> [EXERCISE]:
Reproduce every one of the following items verbatim, preserving each line without alteration.

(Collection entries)
+-------+
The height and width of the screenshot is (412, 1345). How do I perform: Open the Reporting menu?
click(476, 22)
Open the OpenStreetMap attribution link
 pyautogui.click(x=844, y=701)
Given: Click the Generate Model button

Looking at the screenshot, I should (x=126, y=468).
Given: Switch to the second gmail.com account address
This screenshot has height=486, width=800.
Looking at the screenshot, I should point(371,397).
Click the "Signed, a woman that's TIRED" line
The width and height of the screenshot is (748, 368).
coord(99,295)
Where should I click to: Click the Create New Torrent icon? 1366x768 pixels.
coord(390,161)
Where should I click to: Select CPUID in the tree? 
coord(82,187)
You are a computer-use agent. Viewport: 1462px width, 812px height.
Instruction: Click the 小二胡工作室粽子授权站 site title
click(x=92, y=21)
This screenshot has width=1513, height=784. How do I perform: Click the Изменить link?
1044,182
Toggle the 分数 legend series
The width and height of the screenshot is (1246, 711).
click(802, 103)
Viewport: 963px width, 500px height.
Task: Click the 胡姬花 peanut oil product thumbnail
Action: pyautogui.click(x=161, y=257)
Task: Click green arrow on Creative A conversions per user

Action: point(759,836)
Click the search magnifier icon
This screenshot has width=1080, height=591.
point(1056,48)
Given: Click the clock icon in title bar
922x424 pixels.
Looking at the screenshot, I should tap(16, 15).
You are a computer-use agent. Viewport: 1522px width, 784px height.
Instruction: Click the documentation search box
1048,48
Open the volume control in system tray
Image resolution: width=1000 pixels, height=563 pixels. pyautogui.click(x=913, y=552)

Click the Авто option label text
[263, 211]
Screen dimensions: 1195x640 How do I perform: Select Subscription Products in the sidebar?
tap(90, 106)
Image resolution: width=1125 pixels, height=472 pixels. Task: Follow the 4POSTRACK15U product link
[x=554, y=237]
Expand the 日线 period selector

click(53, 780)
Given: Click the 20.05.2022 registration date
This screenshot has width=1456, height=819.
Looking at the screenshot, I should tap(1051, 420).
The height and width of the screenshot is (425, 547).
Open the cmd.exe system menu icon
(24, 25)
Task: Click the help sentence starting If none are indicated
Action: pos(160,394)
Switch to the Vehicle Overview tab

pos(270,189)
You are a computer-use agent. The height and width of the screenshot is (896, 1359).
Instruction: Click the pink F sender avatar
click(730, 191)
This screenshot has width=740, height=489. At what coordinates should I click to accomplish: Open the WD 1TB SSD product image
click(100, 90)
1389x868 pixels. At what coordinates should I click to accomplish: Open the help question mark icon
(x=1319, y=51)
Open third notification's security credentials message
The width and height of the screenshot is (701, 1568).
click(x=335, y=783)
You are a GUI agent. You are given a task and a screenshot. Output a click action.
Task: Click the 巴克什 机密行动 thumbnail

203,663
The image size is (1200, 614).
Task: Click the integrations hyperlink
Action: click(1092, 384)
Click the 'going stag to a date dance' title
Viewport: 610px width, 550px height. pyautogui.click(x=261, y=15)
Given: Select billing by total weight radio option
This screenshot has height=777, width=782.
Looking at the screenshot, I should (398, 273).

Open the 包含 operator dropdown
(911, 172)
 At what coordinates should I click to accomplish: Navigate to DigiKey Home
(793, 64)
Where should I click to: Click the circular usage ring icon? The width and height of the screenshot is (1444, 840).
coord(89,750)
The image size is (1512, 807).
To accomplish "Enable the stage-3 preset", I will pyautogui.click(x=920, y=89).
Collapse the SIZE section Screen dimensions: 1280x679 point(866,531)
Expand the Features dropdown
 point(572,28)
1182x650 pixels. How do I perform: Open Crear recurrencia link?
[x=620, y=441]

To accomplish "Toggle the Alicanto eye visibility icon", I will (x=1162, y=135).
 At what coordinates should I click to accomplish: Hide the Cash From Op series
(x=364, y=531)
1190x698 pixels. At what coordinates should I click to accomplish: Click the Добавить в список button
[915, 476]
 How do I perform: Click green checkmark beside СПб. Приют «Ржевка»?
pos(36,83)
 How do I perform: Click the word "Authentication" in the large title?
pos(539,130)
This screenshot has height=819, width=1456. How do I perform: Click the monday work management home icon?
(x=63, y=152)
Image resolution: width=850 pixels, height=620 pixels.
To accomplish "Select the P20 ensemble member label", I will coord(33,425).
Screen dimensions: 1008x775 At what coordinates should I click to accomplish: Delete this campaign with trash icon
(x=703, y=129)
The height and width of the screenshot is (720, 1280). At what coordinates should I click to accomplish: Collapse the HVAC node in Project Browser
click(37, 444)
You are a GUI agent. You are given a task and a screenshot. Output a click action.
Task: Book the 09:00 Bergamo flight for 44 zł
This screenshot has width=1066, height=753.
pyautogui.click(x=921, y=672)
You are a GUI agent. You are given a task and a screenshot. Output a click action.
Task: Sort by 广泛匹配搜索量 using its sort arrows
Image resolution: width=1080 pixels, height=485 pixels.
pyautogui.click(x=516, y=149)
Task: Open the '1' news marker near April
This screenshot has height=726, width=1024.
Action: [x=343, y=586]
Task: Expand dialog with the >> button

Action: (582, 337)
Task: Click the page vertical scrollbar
+-------+
> [TASK RESULT]:
The height and width of the screenshot is (412, 1345). How do I perform: Open the Reporting menu?
click(476, 22)
Open the OpenStreetMap attribution link
 pyautogui.click(x=844, y=701)
Given: Click the Generate Model button

Looking at the screenshot, I should (x=126, y=468).
Given: Switch to the second gmail.com account address
This screenshot has height=486, width=800.
Looking at the screenshot, I should point(371,397).
Click the "Signed, a woman that's TIRED" line
The width and height of the screenshot is (748, 368).
coord(99,295)
Where should I click to: Click the Create New Torrent icon? 1366x768 pixels.
coord(390,161)
Where should I click to: Select CPUID in the tree? 
coord(82,187)
You are a computer-use agent. Viewport: 1462px width, 812px height.
Instruction: Click the 小二胡工作室粽子授权站 site title
click(x=92, y=21)
This screenshot has width=1513, height=784. How do I perform: Click the Изменить link?
1044,182
Toggle the 分数 legend series
The width and height of the screenshot is (1246, 711).
click(802, 103)
Viewport: 963px width, 500px height.
Task: Click the 胡姬花 peanut oil product thumbnail
Action: pyautogui.click(x=161, y=257)
Task: Click green arrow on Creative A conversions per user

Action: point(759,836)
Click the search magnifier icon
This screenshot has width=1080, height=591.
point(1056,48)
Given: Click the clock icon in title bar
922x424 pixels.
Looking at the screenshot, I should tap(16, 15).
You are a computer-use agent. Viewport: 1522px width, 784px height.
Instruction: Click the documentation search box
1048,48
Open the volume control in system tray
Image resolution: width=1000 pixels, height=563 pixels. pyautogui.click(x=913, y=552)

Click the Авто option label text
[263, 211]
Screen dimensions: 1195x640 How do I perform: Select Subscription Products in the sidebar?
tap(90, 106)
Image resolution: width=1125 pixels, height=472 pixels. Task: Follow the 4POSTRACK15U product link
[x=554, y=237]
Expand the 日线 period selector

click(53, 780)
Given: Click the 20.05.2022 registration date
This screenshot has width=1456, height=819.
Looking at the screenshot, I should tap(1051, 420).
The height and width of the screenshot is (425, 547).
Open the cmd.exe system menu icon
(24, 25)
Task: Click the help sentence starting If none are indicated
Action: pos(160,394)
Switch to the Vehicle Overview tab

pos(270,189)
You are a computer-use agent. The height and width of the screenshot is (896, 1359).
Instruction: Click the pink F sender avatar
click(730, 191)
This screenshot has width=740, height=489. At what coordinates should I click to accomplish: Open the WD 1TB SSD product image
click(100, 90)
1389x868 pixels. At what coordinates should I click to accomplish: Open the help question mark icon
(x=1319, y=51)
Open third notification's security credentials message
The width and height of the screenshot is (701, 1568).
click(x=335, y=783)
You are a GUI agent. You are given a task and a screenshot. Output a click action.
Task: Click the 巴克什 机密行动 thumbnail

203,663
The image size is (1200, 614).
Task: Click the integrations hyperlink
Action: click(1092, 384)
Click the 'going stag to a date dance' title
Viewport: 610px width, 550px height. pyautogui.click(x=261, y=15)
Given: Select billing by total weight radio option
This screenshot has height=777, width=782.
Looking at the screenshot, I should (398, 273).

Open the 包含 operator dropdown
(911, 172)
 At what coordinates should I click to accomplish: Navigate to DigiKey Home
(793, 64)
Where should I click to: Click the circular usage ring icon? The width and height of the screenshot is (1444, 840).
coord(89,750)
The image size is (1512, 807).
To accomplish "Enable the stage-3 preset", I will pyautogui.click(x=920, y=89).
Collapse the SIZE section Screen dimensions: 1280x679 point(866,531)
Expand the Features dropdown
 point(572,28)
1182x650 pixels. How do I perform: Open Crear recurrencia link?
[x=620, y=441]

To accomplish "Toggle the Alicanto eye visibility icon", I will (x=1162, y=135).
 At what coordinates should I click to accomplish: Hide the Cash From Op series
(x=364, y=531)
1190x698 pixels. At what coordinates should I click to accomplish: Click the Добавить в список button
[915, 476]
 How do I perform: Click green checkmark beside СПб. Приют «Ржевка»?
pos(36,83)
 How do I perform: Click the word "Authentication" in the large title?
pos(539,130)
This screenshot has height=819, width=1456. How do I perform: Click the monday work management home icon?
(x=63, y=152)
Image resolution: width=850 pixels, height=620 pixels.
To accomplish "Select the P20 ensemble member label", I will coord(33,425).
Screen dimensions: 1008x775 At what coordinates should I click to accomplish: Delete this campaign with trash icon
(x=703, y=129)
The height and width of the screenshot is (720, 1280). At what coordinates should I click to accomplish: Collapse the HVAC node in Project Browser
click(37, 444)
You are a GUI agent. You are given a task and a screenshot. Output a click action.
Task: Book the 09:00 Bergamo flight for 44 zł
This screenshot has width=1066, height=753.
pyautogui.click(x=921, y=672)
You are a GUI agent. You are given a task and a screenshot. Output a click action.
Task: Sort by 广泛匹配搜索量 using its sort arrows
Image resolution: width=1080 pixels, height=485 pixels.
pyautogui.click(x=516, y=149)
Task: Open the '1' news marker near April
This screenshot has height=726, width=1024.
Action: [x=343, y=586]
Task: Expand dialog with the >> button

Action: (582, 337)
Task: Click the page vertical scrollbar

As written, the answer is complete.